● Dataset excerpt
+--

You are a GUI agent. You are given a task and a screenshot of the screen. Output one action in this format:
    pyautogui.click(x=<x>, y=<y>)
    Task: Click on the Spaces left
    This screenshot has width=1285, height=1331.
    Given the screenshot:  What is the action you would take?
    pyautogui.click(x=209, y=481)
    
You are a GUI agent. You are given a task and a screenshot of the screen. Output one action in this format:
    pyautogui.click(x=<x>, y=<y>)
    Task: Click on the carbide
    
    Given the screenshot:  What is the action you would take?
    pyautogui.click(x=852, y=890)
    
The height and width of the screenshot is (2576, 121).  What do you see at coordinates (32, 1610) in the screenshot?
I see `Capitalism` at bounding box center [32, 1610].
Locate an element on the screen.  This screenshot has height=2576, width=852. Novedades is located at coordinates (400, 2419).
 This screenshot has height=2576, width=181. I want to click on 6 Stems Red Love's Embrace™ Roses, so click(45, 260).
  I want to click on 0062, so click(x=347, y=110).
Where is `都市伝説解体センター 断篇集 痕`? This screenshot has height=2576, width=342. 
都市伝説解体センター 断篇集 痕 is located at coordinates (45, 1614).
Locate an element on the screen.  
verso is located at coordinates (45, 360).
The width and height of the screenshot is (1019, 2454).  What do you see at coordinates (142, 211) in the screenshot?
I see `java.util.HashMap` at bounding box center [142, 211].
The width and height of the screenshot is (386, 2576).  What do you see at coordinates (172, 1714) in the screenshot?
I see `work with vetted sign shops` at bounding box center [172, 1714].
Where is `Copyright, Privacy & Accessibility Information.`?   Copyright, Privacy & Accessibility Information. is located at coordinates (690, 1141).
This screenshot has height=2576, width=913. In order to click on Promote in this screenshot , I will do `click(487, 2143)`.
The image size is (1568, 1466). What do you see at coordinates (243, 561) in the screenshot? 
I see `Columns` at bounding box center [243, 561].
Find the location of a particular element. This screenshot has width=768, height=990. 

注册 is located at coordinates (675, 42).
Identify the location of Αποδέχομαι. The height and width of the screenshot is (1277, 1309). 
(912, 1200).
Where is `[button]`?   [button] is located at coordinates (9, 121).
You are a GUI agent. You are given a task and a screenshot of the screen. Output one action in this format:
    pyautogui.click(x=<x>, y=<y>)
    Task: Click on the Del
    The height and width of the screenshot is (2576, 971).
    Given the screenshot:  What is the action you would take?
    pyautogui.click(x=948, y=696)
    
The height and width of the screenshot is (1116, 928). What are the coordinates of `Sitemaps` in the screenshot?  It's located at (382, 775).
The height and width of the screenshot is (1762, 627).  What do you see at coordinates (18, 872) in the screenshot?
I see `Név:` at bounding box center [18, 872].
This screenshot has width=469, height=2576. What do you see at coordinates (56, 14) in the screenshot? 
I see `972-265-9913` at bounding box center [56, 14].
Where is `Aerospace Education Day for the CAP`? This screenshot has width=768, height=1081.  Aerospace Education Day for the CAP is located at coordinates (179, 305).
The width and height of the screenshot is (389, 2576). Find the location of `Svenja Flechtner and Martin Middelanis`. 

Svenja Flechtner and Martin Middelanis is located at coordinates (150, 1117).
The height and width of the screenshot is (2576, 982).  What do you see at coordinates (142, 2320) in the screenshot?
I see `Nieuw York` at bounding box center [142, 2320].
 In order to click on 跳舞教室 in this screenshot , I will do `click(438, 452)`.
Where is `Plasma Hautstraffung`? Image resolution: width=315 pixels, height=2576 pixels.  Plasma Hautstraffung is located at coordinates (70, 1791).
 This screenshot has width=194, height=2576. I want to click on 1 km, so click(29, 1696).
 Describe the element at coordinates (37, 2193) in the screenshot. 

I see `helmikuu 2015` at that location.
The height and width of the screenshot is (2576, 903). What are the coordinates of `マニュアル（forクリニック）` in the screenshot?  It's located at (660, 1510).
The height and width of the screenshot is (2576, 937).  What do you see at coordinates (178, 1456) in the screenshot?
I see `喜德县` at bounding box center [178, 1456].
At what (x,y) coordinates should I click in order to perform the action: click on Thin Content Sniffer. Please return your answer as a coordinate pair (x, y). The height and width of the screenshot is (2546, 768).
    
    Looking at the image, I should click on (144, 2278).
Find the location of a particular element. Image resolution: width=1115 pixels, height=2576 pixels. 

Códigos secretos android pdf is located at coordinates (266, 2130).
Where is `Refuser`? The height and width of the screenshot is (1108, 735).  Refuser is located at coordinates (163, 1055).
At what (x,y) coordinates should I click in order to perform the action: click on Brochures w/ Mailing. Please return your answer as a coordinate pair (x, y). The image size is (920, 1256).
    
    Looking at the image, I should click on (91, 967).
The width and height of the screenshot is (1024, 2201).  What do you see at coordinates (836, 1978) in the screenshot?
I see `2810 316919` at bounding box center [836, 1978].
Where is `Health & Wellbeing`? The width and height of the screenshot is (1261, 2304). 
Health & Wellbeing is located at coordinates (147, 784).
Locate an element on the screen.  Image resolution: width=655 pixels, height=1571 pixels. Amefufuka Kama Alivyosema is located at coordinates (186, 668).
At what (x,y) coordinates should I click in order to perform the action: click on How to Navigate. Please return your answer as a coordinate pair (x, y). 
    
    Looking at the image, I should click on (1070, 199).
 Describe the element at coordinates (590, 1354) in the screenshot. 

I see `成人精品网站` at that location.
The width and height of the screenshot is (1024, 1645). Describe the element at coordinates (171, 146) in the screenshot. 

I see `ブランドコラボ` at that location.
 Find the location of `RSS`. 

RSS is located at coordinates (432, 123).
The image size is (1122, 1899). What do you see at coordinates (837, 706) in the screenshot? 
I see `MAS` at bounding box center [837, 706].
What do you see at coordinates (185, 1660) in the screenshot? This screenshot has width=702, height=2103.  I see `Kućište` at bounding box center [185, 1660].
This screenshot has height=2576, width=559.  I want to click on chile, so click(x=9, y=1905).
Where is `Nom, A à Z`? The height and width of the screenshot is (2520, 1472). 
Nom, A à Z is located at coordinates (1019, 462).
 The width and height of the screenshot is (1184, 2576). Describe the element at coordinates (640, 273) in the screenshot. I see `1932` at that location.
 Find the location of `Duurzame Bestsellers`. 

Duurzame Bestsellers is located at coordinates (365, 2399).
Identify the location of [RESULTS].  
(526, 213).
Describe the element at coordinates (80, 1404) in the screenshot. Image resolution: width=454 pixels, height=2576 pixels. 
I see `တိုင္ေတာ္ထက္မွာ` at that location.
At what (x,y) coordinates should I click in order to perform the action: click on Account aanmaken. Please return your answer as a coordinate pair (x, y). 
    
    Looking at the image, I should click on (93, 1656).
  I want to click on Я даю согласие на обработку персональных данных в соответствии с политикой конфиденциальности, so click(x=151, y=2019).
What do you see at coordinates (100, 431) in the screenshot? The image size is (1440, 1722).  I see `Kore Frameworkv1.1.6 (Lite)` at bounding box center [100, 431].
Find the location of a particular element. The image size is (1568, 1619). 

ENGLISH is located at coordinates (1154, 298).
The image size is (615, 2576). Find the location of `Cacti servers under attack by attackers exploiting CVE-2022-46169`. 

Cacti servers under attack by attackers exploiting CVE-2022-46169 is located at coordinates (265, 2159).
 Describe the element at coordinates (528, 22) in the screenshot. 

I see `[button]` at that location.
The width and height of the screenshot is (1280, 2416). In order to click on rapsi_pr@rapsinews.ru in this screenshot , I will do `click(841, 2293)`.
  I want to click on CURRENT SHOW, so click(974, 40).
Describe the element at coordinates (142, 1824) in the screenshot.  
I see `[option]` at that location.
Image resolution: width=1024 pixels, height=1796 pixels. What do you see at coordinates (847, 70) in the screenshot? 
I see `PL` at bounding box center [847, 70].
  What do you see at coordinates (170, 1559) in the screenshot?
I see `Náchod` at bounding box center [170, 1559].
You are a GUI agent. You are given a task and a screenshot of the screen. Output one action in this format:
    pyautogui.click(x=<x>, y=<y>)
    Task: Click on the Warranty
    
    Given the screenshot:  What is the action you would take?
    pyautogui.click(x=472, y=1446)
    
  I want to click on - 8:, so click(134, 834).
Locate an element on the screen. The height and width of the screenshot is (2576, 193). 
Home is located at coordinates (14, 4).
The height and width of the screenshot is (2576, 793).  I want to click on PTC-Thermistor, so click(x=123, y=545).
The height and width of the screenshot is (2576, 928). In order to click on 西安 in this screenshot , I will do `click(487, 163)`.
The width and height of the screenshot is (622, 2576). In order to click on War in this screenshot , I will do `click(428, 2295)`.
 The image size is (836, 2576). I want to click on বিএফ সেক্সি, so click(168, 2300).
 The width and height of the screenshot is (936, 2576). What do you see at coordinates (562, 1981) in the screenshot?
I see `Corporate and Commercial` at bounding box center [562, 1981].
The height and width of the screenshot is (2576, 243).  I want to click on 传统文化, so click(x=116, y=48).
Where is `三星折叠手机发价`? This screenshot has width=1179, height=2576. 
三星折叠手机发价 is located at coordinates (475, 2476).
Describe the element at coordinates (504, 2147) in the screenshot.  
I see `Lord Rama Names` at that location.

+--

● OBJECTIVE
Output the lines of the listing verbatim, starting with the line containing "coordinates (9, 121)." and going on through the line containing "coordinates (179, 305).".

● THE COMPLETED TASK
Where is `[button]`?   [button] is located at coordinates (9, 121).
You are a GUI agent. You are given a task and a screenshot of the screen. Output one action in this format:
    pyautogui.click(x=<x>, y=<y>)
    Task: Click on the Del
    The height and width of the screenshot is (2576, 971).
    Given the screenshot:  What is the action you would take?
    pyautogui.click(x=948, y=696)
    
The height and width of the screenshot is (1116, 928). What are the coordinates of `Sitemaps` in the screenshot?  It's located at (382, 775).
The height and width of the screenshot is (1762, 627).  What do you see at coordinates (18, 872) in the screenshot?
I see `Név:` at bounding box center [18, 872].
This screenshot has width=469, height=2576. What do you see at coordinates (56, 14) in the screenshot? 
I see `972-265-9913` at bounding box center [56, 14].
Where is `Aerospace Education Day for the CAP`? This screenshot has width=768, height=1081.  Aerospace Education Day for the CAP is located at coordinates (179, 305).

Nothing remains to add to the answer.